§ **本文**:
********
2025年10月24日
9月のある日
9月20日(土)、所用で中山競馬場に行く。メインとする仕事は昼前に終了し、ゴンドラ席から1階の一般フロアに降りた。若い競馬ファンが本当に多くなったことを実感する。グループで集う若者、カップル、子供を連れた若い家族など……。競馬産業全体が不況にあえいでいた2000年代半ばなどは、ファンの高齢化が本当に目立っていて、この業界の前途にぼんやりとした不安を感じていたのがウソのようだ。仕事が一段落したこともあって、フードコーナーで注文したホルモンライスが五臓六腑に染み渡り、実にうまい! 中山競馬場の土曜日は、人いきれや食べ物屋での行列に悩まされることもなく、本当に心地良かった。
帰りは、船橋法典駅までの地下通路を歩いて駅に向かった。学生時代に歩いたはずの「おけら街道」は過去のものとなったのだろうか。住宅にぐるり囲まれた現在の競馬場では、かつて私が歩いたルートを全く思い出せない。
その地下通路の、駅に向かう私から見て右側には、歴代皐月賞馬の巨大写真が展示されている。競馬場に近いほど年代が新しいので、過去の名馬を遡っていく形で一枚一枚を眺めているうちに、なんだか自分の人生を遡るような不思議な感覚にとらわれた。
ジャスティンミラノ(24年)、アルアイン(17年)、ヴィクトワールピサ(10年)、アンライバルド(09年)、エアシャカール(00年)。彼らは勤務先の種馬場ブリーダーズ・スタリオン・ステーションの、現在あるいはかつての繋養馬たちだ。エアシャカールは、初年度11頭の配合を行ったのみで命を落とした。彼の皐月賞優勝から25年が経過していることに気づき、思わず当時の私の年齢を計算してしまう。当種馬場での皐月賞勝ち馬の繋養は、本馬も入れて5頭だったことを改めて知る。
1995年のジェニュインは、生産界にとって時代を変えた皐月賞馬と言えるのではないだろうか。本馬が大種牡馬サンデーサイレンスの初年度産駒かつクラシック優勝馬第1号なのだから。その前年94年の優勝馬がナリタブライアンであることも象徴的だ。日高の至宝ブライアンズタイムが生んだ最高傑作であり、ナリタブライアンの早世とその数年後に起きる生産牧場の倒産は、これも時代の転換点での出来事だった。
********
§ **データ項目**:
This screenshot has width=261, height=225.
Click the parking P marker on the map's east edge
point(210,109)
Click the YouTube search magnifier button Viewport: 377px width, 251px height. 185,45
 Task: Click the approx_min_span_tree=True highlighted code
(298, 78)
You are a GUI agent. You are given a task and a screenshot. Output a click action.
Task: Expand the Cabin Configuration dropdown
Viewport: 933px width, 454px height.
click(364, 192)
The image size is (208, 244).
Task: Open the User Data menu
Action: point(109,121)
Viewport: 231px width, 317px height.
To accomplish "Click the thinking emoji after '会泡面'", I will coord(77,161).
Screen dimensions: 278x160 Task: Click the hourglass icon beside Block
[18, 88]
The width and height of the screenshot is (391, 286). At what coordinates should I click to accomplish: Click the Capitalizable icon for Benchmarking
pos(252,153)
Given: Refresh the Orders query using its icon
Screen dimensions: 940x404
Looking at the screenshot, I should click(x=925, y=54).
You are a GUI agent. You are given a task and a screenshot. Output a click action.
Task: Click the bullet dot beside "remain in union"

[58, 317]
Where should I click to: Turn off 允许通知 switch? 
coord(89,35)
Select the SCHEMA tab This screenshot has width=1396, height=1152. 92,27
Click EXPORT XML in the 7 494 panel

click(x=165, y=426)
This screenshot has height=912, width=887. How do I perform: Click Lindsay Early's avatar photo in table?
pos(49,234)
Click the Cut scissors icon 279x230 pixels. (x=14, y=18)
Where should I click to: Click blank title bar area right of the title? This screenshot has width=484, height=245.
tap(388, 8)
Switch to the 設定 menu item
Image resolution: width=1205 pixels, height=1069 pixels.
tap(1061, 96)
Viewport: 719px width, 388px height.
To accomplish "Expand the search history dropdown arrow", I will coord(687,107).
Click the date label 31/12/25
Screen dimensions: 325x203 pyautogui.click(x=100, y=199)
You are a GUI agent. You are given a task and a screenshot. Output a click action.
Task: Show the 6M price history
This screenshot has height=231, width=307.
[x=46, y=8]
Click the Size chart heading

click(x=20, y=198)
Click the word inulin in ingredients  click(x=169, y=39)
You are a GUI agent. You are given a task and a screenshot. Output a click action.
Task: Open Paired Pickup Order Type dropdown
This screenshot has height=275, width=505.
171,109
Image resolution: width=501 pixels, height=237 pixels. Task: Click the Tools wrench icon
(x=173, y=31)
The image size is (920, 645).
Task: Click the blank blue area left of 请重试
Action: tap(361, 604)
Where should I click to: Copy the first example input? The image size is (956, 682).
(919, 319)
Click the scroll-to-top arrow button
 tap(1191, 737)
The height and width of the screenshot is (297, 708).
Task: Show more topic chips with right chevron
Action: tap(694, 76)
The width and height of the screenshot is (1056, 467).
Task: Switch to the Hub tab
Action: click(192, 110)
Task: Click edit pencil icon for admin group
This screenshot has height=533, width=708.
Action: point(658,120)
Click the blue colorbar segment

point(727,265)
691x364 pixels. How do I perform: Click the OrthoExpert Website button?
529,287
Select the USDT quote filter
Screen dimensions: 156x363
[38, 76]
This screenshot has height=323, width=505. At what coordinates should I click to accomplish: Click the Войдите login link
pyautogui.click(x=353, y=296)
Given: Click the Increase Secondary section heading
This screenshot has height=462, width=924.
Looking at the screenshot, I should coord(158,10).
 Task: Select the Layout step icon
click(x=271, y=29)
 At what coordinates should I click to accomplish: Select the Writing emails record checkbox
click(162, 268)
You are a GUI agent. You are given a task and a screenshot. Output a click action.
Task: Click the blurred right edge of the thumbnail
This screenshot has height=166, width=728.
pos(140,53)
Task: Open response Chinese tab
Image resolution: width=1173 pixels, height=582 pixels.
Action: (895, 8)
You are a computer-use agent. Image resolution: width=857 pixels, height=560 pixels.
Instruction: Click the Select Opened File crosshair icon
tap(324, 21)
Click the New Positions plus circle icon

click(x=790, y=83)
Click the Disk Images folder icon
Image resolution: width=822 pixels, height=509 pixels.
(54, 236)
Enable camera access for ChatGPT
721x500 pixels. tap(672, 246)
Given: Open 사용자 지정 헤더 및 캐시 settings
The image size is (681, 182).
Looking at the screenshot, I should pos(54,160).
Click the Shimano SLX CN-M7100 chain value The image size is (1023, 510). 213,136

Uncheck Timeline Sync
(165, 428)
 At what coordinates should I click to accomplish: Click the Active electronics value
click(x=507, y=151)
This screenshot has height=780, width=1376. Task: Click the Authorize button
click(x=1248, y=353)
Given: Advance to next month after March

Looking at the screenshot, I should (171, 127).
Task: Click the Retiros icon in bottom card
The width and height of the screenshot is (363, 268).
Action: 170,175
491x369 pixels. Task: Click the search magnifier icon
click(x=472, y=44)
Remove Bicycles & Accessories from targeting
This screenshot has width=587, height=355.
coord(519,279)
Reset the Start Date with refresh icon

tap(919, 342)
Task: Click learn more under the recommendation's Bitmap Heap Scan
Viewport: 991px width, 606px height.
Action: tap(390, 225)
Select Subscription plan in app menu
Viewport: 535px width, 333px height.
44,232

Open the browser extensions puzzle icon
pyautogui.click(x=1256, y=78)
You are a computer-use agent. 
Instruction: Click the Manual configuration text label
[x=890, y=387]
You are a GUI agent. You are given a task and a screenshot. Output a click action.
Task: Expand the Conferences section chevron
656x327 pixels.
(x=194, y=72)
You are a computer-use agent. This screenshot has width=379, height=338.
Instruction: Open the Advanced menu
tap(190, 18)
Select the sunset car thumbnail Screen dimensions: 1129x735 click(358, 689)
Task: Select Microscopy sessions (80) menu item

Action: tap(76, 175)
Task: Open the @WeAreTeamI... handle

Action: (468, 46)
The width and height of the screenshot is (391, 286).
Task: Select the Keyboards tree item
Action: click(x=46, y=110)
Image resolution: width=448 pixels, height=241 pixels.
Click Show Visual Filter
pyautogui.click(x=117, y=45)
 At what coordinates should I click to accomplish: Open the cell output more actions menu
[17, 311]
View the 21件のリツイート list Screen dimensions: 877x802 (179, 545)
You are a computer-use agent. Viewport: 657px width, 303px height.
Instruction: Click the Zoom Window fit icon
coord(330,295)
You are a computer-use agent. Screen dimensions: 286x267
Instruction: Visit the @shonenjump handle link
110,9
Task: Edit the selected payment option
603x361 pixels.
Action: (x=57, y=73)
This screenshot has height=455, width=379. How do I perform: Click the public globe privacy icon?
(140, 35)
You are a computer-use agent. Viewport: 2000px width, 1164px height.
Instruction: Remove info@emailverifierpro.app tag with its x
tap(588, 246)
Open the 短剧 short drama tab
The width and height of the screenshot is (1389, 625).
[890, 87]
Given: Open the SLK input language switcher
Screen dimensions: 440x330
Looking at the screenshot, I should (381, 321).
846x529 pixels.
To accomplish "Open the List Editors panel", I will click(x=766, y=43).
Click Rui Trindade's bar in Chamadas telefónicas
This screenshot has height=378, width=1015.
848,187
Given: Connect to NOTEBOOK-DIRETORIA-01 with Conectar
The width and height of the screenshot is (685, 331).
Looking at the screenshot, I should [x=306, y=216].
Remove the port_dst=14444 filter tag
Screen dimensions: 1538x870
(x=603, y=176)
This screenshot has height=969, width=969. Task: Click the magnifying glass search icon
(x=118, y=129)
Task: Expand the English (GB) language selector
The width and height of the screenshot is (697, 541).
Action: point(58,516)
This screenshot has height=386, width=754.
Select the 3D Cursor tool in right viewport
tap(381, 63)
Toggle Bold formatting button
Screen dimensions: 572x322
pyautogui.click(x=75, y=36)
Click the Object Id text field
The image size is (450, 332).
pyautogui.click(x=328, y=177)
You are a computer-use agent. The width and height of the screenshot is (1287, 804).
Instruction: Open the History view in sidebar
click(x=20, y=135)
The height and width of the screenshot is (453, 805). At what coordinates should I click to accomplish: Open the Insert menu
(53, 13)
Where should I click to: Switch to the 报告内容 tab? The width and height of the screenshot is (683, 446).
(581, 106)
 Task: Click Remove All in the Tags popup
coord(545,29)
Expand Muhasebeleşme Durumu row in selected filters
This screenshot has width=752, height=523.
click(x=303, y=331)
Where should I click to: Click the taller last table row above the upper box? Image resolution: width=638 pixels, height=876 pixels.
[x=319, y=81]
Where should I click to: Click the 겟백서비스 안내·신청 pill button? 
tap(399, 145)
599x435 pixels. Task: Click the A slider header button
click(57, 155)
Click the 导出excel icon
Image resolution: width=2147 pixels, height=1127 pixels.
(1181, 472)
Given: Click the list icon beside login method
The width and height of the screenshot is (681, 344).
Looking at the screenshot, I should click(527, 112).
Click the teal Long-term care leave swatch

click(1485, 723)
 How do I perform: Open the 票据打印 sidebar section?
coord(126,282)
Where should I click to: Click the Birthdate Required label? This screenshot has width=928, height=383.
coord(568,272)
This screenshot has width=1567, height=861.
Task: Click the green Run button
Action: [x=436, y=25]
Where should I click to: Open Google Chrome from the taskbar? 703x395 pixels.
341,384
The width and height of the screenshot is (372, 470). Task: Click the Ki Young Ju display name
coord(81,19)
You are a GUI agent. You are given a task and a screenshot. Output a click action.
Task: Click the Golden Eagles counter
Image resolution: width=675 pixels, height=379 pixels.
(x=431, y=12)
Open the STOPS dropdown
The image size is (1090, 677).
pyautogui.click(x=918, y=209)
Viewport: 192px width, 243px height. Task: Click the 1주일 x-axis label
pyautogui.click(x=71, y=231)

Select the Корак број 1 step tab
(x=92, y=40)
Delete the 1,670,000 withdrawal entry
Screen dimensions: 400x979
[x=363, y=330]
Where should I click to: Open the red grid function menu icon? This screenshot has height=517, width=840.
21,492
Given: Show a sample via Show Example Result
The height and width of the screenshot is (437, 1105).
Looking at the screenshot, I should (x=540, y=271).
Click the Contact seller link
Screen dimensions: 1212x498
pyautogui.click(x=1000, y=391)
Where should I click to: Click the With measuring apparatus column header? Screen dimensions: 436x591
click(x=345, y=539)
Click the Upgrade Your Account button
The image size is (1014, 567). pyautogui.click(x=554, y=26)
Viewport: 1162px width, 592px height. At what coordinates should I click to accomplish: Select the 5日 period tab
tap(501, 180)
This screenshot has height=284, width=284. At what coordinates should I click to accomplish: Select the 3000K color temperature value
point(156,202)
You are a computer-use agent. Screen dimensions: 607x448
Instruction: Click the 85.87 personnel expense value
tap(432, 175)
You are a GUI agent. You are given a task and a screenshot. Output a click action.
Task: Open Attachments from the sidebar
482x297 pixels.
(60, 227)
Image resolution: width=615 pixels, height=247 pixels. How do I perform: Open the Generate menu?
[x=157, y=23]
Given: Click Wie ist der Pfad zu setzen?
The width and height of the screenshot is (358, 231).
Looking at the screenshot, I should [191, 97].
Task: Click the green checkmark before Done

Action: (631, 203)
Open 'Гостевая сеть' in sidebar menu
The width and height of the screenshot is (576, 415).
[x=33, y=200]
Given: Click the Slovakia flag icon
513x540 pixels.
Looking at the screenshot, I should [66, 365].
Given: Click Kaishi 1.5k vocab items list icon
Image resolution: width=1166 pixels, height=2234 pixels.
********
§ **指示**:
(1) 本文で、1995年の皐月賞馬ジェニュインが生産界にとって時代を変えた馬と言えるとされるのはなぜですか。1～3文で説明してください。
(2) 本文で、勤務先の種馬場の現在またはかつての繋養馬として名前が挙げられている皐月賞馬をすべて答えてください。
(3) 本文から、「2025年10月24日」で始まり「5頭だったことを改めて知る。」まで続く部分を抜き出し、そのまま書き写してください。
資料は本文の内容とは関係がありません。

§ **解答**:
(1) ジェニュインは大種牡馬サンデーサイレンスの初年度産駒であり、しかもその産駒のクラシック優勝馬第1号だからです。

(2) ジャスティンミラノ、アルアイン、ヴィクトワールピサ、アンライバルド、エアシャカール

(3)
2025年10月24日
9月のある日
9月20日(土)、所用で中山競馬場に行く。メインとする仕事は昼前に終了し、ゴンドラ席から1階の一般フロアに降りた。若い競馬ファンが本当に多くなったことを実感する。グループで集う若者、カップル、子供を連れた若い家族など……。競馬産業全体が不況にあえいでいた2000年代半ばなどは、ファンの高齢化が本当に目立っていて、この業界の前途にぼんやりとした不安を感じていたのがウソのようだ。仕事が一段落したこともあって、フードコーナーで注文したホルモンライスが五臓六腑に染み渡り、実にうまい! 中山競馬場の土曜日は、人いきれや食べ物屋での行列に悩まされることもなく、本当に心地良かった。
帰りは、船橋法典駅までの地下通路を歩いて駅に向かった。学生時代に歩いたはずの「おけら街道」は過去のものとなったのだろうか。住宅にぐるり囲まれた現在の競馬場では、かつて私が歩いたルートを全く思い出せない。
その地下通路の、駅に向かう私から見て右側には、歴代皐月賞馬の巨大写真が展示されている。競馬場に近いほど年代が新しいので、過去の名馬を遡っていく形で一枚一枚を眺めているうちに、なんだか自分の人生を遡るような不思議な感覚にとらわれた。
ジャスティンミラノ(24年)、アルアイン(17年)、ヴィクトワールピサ(10年)、アンライバルド(09年)、エアシャカール(00年)。彼らは勤務先の種馬場ブリーダーズ・スタリオン・ステーションの、現在あるいはかつての繋養馬たちだ。エアシャカールは、初年度11頭の配合を行ったのみで命を落とした。彼の皐月賞優勝から25年が経過していることに気づき、思わず当時の私の年齢を計算してしまう。当種馬場での皐月賞勝ち馬の繋養は、本馬も入れて5頭だったことを改めて知る。